Seppur condivisibile, la critica di Galantino sulle politiche in materia di immigrazione, risente di almeno tre limiti: è in ritardo, inappropriata e inopportuna.
In ritardo perché i mali denunciati connotano da oltre vent'anni il nostro sistema di gestione dei flussi migratori, retto da leggi, la Turco-Napolitano prima e la Bossi-Fini poi, che sono il parto dei tecnici del ministero dell'interno e concernono così solo gli aspetti burocratici sull'ingresso e la permanenza in Italia. Negli ultimi venti anni dove era la CEI?
Inappropriata, appunto, perché la CEI e le associazioni di natura cattolica che si occupano di immigrazione, negli ultimi venti anni hanno fatto parte di questo sistema lacunoso e paludoso, dove i soldi stanziati sono stati spesi per lo più male. Piuttosto che lavorare ad un sistema di diritti, doveri e regole che favorisse l'integrazione e prevenisse illegalità e sfruttamento, l'attenzione è stata posta sul lato dei servizi, cioè sulla convenzione da stipulare o l'affidamento da assegnare. Servizi peraltro anche inutili, con cui l'autorità pubblica, eccezion fatta della sanità, si è svuotata delle sue competenze sul campo.
Inadatta perché, seppure descriva problemi reali e gravi, giunge nel momento in cui l'opinione pubblica è meno disposta ad accoglierla e finisce per fare gli interessi dei demagoghi della paura, che giocano facile su fobie quali invasione, terrorismo e crisi economica.

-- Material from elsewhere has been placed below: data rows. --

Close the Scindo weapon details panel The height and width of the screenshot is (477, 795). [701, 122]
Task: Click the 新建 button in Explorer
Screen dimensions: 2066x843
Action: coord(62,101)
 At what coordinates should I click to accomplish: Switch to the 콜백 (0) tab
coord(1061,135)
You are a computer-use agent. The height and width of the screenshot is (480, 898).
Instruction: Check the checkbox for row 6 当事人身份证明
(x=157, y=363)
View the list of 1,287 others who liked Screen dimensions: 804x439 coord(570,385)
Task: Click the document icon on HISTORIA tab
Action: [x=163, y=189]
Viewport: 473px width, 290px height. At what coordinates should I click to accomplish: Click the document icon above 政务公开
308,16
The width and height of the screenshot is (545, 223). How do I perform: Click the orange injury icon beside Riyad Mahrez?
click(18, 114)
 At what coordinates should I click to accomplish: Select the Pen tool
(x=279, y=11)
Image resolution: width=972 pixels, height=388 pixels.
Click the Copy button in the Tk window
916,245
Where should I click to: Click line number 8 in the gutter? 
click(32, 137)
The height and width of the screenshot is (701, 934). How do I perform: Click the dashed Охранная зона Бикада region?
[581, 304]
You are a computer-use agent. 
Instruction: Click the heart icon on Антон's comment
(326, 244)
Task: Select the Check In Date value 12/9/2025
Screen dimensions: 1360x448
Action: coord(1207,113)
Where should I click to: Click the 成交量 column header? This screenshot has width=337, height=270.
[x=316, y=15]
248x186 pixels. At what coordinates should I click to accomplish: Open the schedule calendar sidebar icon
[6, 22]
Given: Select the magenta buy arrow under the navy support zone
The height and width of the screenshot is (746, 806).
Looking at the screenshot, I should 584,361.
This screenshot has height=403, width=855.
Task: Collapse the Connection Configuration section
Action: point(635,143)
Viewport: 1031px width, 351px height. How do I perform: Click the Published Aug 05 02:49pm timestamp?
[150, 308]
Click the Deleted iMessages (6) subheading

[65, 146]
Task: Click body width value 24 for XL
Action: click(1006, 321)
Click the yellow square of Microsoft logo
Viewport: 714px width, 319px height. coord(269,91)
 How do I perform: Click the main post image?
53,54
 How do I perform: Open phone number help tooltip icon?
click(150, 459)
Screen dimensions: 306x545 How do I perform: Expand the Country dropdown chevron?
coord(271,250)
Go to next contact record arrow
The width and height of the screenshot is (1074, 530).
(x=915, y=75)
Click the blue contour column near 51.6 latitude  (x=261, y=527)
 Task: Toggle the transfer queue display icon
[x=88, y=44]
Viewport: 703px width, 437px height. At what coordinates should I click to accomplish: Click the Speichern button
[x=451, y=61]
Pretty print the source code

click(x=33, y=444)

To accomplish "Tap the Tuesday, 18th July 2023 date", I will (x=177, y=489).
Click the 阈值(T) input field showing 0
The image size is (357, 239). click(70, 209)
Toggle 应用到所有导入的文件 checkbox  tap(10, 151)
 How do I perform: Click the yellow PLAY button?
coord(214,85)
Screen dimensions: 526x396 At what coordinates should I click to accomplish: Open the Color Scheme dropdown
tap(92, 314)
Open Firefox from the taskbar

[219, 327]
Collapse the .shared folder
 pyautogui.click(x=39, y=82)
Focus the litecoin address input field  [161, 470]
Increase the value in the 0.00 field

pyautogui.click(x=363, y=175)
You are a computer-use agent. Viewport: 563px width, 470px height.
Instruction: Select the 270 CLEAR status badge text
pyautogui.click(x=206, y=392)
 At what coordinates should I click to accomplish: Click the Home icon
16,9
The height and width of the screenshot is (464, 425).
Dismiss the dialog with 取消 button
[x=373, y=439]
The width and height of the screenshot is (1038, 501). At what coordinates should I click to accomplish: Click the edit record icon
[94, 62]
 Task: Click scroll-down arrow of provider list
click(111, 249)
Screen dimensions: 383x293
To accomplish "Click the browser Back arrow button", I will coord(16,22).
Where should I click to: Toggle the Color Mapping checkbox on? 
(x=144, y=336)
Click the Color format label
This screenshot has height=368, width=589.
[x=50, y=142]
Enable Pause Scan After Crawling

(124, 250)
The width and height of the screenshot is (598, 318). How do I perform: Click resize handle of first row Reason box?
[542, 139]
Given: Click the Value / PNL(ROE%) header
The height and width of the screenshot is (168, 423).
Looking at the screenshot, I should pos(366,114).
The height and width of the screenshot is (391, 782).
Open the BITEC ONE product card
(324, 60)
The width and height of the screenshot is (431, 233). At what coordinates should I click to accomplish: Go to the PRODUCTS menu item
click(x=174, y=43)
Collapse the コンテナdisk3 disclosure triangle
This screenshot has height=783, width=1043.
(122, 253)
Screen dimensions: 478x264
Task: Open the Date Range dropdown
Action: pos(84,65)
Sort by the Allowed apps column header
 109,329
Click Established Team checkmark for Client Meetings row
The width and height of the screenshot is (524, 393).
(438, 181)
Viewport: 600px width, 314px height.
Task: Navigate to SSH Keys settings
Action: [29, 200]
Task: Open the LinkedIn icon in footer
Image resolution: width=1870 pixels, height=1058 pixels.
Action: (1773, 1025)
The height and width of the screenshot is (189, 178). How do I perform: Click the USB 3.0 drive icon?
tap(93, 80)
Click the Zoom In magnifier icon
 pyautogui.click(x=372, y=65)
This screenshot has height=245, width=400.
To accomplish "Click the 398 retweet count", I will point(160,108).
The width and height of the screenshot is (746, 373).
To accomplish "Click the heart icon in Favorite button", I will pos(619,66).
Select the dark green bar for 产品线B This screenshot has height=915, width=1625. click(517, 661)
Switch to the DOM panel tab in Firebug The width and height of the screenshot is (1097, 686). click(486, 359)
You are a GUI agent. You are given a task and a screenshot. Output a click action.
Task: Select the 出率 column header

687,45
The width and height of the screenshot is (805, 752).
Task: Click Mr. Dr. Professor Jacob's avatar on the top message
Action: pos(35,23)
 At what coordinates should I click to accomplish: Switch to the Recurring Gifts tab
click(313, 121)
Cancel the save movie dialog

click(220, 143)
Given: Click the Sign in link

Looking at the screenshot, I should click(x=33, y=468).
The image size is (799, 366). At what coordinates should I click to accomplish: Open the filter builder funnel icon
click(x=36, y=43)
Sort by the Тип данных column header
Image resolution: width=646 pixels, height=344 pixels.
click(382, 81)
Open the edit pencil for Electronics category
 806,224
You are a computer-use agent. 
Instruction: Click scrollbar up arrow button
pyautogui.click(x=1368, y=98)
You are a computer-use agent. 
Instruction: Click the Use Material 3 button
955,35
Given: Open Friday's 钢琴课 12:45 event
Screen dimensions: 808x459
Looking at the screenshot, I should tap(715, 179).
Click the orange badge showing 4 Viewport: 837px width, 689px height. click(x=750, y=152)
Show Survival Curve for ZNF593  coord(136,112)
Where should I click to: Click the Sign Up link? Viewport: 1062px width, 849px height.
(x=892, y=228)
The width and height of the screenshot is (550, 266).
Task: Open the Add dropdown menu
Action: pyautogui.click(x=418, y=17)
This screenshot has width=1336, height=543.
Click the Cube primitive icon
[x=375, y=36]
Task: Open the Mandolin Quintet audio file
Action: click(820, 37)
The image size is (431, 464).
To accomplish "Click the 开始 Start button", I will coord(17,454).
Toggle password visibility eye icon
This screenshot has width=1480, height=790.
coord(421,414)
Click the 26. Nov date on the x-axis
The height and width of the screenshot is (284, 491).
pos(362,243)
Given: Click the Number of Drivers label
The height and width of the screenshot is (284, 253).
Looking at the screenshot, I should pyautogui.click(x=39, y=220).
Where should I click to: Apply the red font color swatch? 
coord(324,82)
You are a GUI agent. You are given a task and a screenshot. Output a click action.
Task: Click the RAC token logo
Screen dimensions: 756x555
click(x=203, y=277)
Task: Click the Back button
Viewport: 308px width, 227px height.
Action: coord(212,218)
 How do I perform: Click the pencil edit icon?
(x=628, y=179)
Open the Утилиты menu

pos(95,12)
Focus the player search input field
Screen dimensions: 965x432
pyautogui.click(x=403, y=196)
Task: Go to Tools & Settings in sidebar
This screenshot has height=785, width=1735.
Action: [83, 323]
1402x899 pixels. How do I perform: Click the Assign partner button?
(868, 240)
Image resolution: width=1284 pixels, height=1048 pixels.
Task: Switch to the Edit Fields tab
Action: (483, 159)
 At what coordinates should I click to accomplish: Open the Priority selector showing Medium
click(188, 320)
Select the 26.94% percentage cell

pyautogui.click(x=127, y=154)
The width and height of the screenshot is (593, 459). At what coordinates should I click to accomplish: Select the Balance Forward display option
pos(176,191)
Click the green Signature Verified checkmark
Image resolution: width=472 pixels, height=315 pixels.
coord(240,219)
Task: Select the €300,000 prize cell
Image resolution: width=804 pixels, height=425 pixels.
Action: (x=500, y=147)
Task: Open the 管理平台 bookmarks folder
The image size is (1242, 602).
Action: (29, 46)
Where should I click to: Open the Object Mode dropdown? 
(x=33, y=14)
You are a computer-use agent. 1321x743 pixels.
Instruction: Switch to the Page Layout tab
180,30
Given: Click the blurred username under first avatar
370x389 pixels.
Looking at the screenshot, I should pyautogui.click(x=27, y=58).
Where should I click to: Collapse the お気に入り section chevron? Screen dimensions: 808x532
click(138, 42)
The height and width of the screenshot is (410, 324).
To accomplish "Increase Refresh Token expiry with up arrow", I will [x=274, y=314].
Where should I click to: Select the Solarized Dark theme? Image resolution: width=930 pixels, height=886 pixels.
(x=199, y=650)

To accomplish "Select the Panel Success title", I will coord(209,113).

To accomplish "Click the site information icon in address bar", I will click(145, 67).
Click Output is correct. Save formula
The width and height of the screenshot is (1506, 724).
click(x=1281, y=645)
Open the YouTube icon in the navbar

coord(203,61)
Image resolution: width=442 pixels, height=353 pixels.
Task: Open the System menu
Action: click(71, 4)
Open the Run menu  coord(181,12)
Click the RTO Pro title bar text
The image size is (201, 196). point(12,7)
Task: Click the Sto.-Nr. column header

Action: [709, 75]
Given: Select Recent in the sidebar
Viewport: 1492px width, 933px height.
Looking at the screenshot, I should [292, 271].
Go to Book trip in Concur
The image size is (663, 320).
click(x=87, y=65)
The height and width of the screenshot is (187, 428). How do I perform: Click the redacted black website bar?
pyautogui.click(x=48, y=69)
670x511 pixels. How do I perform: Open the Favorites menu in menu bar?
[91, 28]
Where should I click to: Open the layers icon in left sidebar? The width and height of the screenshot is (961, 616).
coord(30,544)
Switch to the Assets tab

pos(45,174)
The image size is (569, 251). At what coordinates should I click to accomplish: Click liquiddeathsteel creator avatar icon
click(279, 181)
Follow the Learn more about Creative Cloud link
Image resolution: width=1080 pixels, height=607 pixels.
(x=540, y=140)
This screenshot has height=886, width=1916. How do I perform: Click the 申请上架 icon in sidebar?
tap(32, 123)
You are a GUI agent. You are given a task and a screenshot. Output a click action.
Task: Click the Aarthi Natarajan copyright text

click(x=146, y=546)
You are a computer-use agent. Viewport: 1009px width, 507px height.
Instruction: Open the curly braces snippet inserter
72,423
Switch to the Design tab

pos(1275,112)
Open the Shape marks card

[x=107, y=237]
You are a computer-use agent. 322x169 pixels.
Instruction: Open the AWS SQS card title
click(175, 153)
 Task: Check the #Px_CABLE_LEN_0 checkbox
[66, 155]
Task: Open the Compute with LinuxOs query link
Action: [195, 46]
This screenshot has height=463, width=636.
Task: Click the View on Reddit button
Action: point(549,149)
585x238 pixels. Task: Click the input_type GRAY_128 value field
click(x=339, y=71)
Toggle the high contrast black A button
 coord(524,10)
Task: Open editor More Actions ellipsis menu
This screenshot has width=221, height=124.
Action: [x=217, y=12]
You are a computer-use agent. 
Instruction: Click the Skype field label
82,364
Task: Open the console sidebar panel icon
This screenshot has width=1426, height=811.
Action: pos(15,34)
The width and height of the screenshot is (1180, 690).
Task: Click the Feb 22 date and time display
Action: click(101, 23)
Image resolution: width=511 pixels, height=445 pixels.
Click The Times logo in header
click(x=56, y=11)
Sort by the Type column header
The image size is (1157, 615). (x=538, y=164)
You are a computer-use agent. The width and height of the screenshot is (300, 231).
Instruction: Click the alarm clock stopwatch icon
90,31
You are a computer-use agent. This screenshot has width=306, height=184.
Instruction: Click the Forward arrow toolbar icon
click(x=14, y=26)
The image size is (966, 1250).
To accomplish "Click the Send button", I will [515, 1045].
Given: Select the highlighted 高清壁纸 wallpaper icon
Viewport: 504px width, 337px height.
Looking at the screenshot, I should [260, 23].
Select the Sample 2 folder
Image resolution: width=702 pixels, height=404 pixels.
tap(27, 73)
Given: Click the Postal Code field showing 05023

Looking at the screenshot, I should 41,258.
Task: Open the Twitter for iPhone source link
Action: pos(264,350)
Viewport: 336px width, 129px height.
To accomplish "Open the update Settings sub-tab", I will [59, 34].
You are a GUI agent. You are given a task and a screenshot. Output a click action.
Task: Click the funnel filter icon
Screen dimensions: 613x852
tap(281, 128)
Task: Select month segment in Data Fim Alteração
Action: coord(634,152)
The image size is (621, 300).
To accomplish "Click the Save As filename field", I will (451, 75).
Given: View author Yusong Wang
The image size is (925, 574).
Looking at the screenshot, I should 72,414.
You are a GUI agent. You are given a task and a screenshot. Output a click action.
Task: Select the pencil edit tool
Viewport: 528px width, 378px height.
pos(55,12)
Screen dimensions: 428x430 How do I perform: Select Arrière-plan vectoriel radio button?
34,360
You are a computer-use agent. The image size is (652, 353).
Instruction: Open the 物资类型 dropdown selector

Detto questo, le parole del Papa sono bellissime ed è un bene che siano ripetute ad ogni omelia, ma è anche vero che da parte della Chiesa Cattolica manca un po' il buon esempio, con le iniziative sul territorio che ci sono, ma lasciate alla buona volontà di parroci e parrocchiani che dal Vaticano non ricevono il becco di un quattrino, anzi lo versano. Il primo esame di coscienza, la CEI, dovrebbe farselo in casa propria.